▶ [Supplied passage]:
★ ★ ★ ★ ★ ★ ★

Administrative and Government Law

FAR 52.243-6 Change Order Accounting Requirements

FAR 52.243-6 requires contractors to track change order costs separately — here's what that means for your accounting setup, REAs, and audit exposure.

FAR 52.243-6 requires government contractors to keep separate cost accounts whenever a contracting officer orders a change before the parties agree on a final price. The clause is short — just three sentences — but it creates a bookkeeping obligation that directly shapes how much a contractor recovers (or fails to recover) during equitable adjustment negotiations. Contractors who treat this as a minor administrative task often discover its importance only when DCAA auditors or contracting officers challenge their cost proposals for lack of supporting data.

What the Clause Actually Requires

The full text of FAR 52.243-6 fits in a single paragraph. It says the contracting officer may require change order accounting whenever the estimated cost of a change, or a series of related changes, exceeds $100,000. When invoked, the contractor must maintain separate accounts — by job order or another suitable method — of all incurred, segregable direct costs (minus allocable credits) for both the changed work and any unchanged work affected by the change. The contractor keeps those accounts open until the parties agree on an equitable adjustment or the matter is resolved through the Disputes clause.1Acquisition.GOV. FAR 52.243-6 – Change Order Accounting

That’s the entire obligation under this specific clause. It does not spell out categories of costs to track, does not set formatting requirements, and does not create an independent audit right. Those requirements come from other FAR provisions that work alongside 52.243-6, which the following sections explain. Understanding where 52.243-6 ends and other clauses begin matters because contractors sometimes over-attribute requirements to this clause while overlooking the actual sources — and the deadlines those sources impose.

When the Clause Gets Included in a Contract

FAR 43.205(f) gives contracting officers discretion to include 52.243-6 in supply and research-and-development contracts that involve significant technical complexity and where numerous changes are anticipated. For construction contracts, the contracting officer may include it whenever deemed appropriate.2Acquisition.GOV. FAR 43.205 – Contract Clauses

Two things are worth noting about this prescription. First, the clause is optional — unlike some FAR clauses that must be included when certain thresholds are met, 52.243-6 is always at the contracting officer’s discretion. Second, even when the clause is already in the contract, the contracting officer makes a separate decision to invoke the accounting requirement for each change or set of related changes that exceeds the $100,000 threshold. The clause sitting in the contract doesn’t automatically trigger cost segregation for every modification.

★ ★ ★ ★ ★ ★ ★

▶ [What is expected]:
Answer these questions from the passage on FAR 52.243-6:
(a) What amount must the estimated cost of a change, or a series of related changes, exceed before the contracting officer may require change order accounting?
(b) Until what point must the contractor keep the separate accounts open?
(c) Which FAR provision gives contracting officers discretion to include 52.243-6 in supply and research-and-development contracts?
Rely only on the passage about FAR 52.243-6 for your answers.

▶ [Recorded data]:
★ ★ ★ ★ ★ ★ ★

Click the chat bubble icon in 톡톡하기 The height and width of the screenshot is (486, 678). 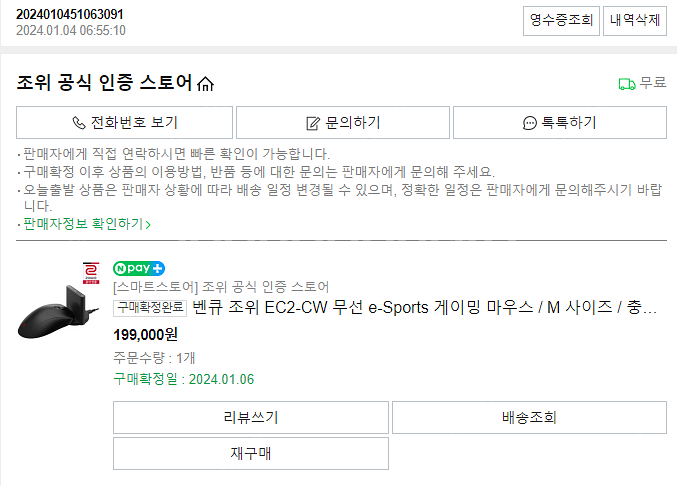point(529,123)

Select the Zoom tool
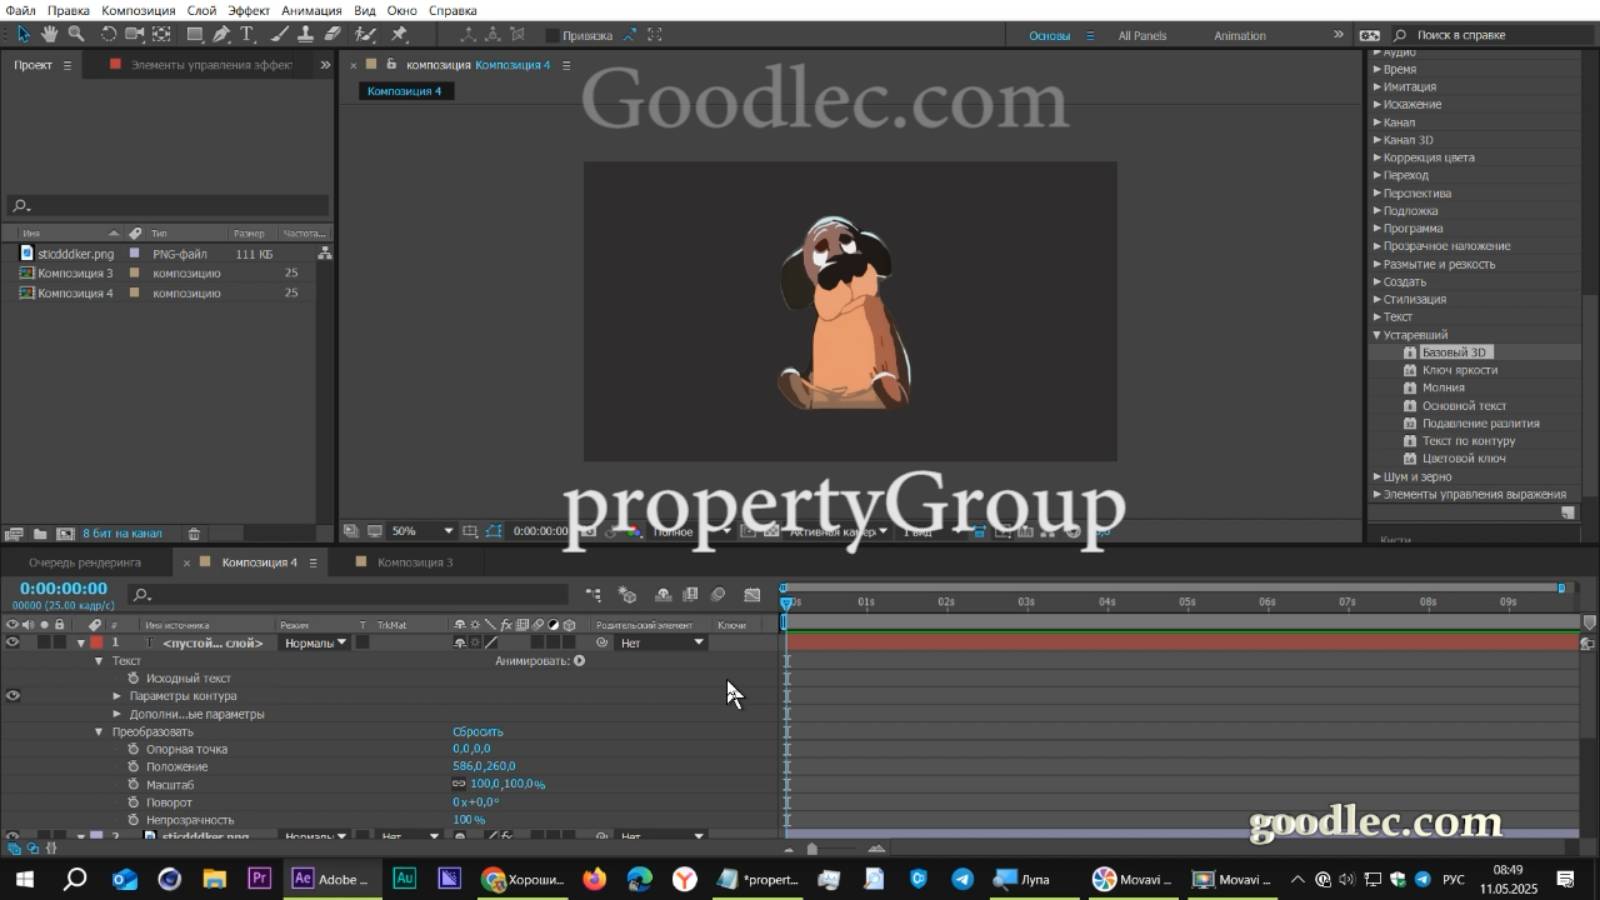point(77,34)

★ ★ ★ ★ ★ ★ ★

▶ [Result]:
(a) $100,000.
(b) Until the parties agree on an equitable adjustment or the matter is resolved through the Disputes clause.
(c) FAR 43.205(f).